Woran arbeitest du aktuell?

Gerade arbeite ich an mobilen Skulpturen aus Alu. Es handelt sich um eine Art von Gerüst, ein Zwischending zwischen Inneneinrichtung und Außengerüst, zwischen Innenraum und Außenraum

Was interessiert dich in deinen aktuellen Arbeiten?

In meiner Kunst geht es immer um ein Ausloten der vermeintlichen Dichotomien des Innen und des Außen. Ich komme aus der Fotografie. Da war die Kamera für mich immer eine Prothese des Auges, ein Apparat, mit dem sich Innen und Außen verbindet, genau wie Körper und Raum. In meinen Arbeiten beschäftige ich mich mit dem Körper als Display, an dem ich auch gesellschaftliche Themen darstellen und ablesen kann. In einer Arbeit habe ich mich zum Beispiel mit Lady Hamilton beschäftigt. Im Zusammenhang mit dem Begriff Attitüde ging es darum, wie Lady Hamilton die Darstellungen griechischer Mythologien auf Kupferstichen und Gemälden nachgestellt hat.

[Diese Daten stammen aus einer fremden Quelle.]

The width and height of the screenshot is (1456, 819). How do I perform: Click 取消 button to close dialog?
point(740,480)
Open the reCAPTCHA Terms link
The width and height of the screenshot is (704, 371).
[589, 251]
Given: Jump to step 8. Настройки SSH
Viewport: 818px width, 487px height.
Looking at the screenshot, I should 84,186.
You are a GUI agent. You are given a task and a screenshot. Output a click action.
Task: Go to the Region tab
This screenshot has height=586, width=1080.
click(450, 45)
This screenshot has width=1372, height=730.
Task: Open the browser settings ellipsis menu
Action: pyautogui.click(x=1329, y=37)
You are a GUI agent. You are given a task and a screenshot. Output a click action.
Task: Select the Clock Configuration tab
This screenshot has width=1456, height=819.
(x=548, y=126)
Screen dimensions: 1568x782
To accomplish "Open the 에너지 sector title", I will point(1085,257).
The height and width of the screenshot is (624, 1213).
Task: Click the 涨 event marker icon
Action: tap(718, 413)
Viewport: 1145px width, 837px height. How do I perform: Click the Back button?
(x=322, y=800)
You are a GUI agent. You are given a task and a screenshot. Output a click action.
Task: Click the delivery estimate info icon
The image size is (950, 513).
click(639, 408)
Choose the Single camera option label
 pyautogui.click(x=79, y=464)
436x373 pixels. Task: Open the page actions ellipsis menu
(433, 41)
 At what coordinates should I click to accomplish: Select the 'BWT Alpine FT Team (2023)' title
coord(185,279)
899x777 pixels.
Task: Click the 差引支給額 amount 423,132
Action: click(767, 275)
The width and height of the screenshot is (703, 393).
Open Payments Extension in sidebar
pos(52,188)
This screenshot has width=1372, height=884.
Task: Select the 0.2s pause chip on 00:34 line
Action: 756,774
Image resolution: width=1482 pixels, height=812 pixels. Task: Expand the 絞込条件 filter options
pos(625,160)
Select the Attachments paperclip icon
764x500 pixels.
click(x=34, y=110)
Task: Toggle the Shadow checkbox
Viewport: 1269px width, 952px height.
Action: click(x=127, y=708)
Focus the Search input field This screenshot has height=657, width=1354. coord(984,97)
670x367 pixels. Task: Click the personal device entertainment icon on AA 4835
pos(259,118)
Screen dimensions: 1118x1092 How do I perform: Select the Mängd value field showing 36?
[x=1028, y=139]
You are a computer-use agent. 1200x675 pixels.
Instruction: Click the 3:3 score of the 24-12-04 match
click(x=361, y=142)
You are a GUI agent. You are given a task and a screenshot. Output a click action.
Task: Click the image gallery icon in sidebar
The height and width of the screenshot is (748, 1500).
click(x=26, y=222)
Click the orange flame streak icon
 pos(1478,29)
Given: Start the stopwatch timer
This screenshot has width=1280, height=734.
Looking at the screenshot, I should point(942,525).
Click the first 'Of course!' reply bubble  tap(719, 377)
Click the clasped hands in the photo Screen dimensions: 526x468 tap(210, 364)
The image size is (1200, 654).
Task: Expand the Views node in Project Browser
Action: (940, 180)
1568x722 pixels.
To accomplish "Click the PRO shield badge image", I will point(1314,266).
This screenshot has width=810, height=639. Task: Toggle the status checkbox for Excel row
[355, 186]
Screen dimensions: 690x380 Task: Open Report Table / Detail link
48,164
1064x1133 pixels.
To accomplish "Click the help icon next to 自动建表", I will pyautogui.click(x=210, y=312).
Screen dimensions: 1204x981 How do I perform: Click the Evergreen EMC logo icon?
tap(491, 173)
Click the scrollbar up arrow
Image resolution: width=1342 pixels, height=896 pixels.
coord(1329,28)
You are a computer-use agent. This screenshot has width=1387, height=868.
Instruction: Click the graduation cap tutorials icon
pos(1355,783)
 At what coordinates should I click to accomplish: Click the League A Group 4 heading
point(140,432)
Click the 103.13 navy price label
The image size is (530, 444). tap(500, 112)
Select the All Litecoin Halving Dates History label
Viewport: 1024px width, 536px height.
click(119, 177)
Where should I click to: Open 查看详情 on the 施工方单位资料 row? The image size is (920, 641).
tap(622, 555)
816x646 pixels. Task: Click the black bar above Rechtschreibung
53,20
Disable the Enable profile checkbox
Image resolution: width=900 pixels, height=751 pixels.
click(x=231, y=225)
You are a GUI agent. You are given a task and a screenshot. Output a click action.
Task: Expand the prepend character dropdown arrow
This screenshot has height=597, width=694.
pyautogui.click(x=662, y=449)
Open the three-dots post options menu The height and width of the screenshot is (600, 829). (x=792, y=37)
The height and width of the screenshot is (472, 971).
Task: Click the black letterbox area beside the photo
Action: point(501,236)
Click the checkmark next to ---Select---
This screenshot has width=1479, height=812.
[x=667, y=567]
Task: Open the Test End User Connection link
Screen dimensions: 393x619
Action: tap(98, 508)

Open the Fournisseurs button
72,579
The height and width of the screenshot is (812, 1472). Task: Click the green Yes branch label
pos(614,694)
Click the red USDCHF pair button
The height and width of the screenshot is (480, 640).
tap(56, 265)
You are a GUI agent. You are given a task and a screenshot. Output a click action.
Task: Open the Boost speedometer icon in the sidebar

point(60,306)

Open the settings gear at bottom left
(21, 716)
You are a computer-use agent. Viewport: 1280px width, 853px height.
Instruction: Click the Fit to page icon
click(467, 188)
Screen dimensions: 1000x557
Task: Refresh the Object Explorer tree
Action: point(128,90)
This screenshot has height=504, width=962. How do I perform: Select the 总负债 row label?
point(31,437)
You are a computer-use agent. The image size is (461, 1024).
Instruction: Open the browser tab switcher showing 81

Wie kommst du auf solche Ideen?

Das geschieht bei mir oft über Bildanalogien. Ich habe ein Bild im Kopf, stelle eine Verknüpfung her und gehe dem nach. Neulich bin ich die Karl-Marx-Straße entlanggelaufen, eine Straße voller Objekte. Da ist mir ein Kleid an einer Schaufensterpuppe aufgefallen, direkt vor einer Baustelle. Ich habe das im Closeup aufgenommen. Der Materialkontrast war für mich ein Inspirationsmoment, weil ich gemerkt habe, dass dieses Bild viele Dinge beinhaltet, die in meiner Arbeit schon vorher eingeflossen sind.

Wenn du die Arbeit anderer Künstlerinnen betrachtest, was beeindruckt dich?

Die Frage, die ich mir immer wieder stelle, ist: Wie kann man als Künstlerin in einem Kunstbetrieb bestehen, der durch Trend geprägt ist? Mich beeindrucken Künstlerinnen und Künstler, die ihre Kunst über eine lange Zeit hin weiterentwickeln und so auf Dauer bestehen können.

Warum hast du dich bei Goldrausch beworben?

Weil ich für mich zum Kunstbetrieb Fragen beantworten wollte, die im Studium nicht wirklich Thema waren und auch um über mein eigenes Netzwerk hinaus in Kontakt mit anderen Künstlerinnen zu kommen.